◆ Exercise data
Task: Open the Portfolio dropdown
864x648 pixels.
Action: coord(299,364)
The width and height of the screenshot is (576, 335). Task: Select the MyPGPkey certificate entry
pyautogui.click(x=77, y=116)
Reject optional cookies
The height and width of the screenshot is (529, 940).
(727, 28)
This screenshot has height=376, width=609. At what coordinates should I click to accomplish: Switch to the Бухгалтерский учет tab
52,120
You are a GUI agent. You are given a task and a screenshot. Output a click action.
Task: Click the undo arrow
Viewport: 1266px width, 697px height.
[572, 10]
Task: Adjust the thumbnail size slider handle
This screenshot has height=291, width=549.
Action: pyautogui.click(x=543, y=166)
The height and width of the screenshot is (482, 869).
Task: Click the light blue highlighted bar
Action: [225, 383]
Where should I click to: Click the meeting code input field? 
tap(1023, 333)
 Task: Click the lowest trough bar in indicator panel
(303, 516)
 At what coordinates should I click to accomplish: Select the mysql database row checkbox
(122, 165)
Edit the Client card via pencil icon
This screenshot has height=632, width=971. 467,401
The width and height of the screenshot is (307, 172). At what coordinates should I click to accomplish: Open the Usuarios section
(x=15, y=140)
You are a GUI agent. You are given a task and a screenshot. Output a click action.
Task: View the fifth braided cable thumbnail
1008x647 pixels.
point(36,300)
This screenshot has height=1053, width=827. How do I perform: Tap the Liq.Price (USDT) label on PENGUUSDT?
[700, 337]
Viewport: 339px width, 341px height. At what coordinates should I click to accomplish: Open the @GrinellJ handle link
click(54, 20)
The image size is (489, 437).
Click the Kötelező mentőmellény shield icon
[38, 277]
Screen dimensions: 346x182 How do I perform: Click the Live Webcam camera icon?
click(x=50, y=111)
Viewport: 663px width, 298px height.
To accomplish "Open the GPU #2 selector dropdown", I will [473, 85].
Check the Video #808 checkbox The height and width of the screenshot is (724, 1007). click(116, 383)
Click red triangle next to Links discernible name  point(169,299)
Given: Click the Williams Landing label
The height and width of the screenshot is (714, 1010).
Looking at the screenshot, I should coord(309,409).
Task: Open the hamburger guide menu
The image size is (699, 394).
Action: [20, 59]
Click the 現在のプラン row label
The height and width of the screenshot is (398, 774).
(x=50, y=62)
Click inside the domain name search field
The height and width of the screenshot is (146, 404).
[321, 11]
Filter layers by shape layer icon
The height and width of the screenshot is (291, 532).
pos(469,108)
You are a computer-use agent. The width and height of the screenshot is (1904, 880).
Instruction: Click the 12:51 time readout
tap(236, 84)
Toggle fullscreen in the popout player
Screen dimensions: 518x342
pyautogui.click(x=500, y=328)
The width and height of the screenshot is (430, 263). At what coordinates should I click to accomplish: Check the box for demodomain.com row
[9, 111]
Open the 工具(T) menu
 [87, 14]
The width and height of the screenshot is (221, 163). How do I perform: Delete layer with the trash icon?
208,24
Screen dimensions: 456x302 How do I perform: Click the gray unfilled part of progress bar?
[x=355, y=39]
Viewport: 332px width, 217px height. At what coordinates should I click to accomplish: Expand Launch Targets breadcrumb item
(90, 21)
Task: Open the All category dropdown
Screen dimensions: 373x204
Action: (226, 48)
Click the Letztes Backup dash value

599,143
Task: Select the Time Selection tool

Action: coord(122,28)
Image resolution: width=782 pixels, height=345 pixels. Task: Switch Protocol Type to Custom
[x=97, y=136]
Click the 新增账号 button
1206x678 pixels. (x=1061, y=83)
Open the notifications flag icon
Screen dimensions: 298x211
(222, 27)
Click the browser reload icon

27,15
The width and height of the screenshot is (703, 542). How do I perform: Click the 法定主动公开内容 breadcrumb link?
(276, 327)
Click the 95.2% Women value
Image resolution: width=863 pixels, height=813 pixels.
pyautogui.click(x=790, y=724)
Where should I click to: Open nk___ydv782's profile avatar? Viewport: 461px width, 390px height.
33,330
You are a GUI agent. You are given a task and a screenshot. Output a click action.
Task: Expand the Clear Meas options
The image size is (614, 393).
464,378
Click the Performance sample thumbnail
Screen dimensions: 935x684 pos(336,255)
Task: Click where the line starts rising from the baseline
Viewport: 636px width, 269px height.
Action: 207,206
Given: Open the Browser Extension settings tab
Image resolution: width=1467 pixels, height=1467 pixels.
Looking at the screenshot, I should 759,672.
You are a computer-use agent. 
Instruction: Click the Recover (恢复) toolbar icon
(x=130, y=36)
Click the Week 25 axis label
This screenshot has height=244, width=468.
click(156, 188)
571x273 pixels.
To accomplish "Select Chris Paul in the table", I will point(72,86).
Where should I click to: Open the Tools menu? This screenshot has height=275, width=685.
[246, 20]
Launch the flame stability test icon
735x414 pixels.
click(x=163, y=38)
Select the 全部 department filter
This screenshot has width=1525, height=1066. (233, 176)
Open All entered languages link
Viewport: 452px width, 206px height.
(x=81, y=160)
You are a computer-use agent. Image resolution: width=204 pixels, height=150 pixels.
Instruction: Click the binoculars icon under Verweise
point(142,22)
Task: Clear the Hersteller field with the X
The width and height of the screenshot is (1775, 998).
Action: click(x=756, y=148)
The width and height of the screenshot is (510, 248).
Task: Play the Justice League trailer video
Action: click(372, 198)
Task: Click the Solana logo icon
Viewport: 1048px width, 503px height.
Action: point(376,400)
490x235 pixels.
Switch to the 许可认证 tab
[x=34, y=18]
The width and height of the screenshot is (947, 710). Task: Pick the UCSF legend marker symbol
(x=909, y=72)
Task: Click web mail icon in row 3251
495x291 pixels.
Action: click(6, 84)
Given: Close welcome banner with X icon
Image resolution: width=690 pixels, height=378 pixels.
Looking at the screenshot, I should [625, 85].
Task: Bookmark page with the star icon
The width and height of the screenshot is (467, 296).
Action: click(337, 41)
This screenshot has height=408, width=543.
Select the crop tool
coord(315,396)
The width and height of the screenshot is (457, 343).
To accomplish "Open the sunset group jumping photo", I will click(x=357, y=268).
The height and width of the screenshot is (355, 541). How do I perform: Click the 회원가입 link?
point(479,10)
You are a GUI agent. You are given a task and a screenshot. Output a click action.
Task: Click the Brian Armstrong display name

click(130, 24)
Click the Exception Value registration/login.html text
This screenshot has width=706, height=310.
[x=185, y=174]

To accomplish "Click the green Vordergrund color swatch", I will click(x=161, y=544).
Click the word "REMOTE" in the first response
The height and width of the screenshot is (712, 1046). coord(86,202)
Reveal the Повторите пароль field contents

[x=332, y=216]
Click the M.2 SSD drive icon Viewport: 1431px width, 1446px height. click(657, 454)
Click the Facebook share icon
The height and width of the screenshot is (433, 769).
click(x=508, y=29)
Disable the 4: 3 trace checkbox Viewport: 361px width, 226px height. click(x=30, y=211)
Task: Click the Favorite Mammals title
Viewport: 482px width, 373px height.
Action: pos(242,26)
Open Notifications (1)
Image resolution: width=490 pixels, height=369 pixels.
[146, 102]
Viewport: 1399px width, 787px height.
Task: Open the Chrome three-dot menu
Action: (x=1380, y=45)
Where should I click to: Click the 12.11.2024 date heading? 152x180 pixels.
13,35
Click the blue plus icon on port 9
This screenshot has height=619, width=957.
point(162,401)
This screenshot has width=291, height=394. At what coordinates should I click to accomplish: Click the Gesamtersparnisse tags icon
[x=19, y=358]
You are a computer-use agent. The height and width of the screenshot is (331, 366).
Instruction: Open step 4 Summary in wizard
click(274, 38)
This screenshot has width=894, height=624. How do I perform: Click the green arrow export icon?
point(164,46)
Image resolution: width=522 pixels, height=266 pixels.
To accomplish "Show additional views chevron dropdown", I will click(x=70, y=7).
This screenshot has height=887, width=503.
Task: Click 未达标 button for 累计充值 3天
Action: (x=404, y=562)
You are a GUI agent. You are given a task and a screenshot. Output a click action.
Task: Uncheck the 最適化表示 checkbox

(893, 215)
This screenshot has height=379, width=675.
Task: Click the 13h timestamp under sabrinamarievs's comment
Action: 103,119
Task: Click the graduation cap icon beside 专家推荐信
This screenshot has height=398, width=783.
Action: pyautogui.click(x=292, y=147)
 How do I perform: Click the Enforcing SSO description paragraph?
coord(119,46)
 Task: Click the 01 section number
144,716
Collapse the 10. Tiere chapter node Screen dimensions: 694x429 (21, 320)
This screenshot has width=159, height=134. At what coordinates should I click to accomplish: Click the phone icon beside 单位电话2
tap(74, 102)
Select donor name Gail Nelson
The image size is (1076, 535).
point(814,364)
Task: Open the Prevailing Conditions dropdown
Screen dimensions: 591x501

◆ What is being asked
Pick every line from the listing holding the string "computer", and copy it.

◆ Exercise response
You are a computer-use agent. The width and height of the screenshot is (1904, 880).
You are a computer-use agent. 
You are a computer-use agent. Image resolution: width=204 pixels, height=150 pixels.
You are a computer-use agent. The height and width of the screenshot is (331, 366).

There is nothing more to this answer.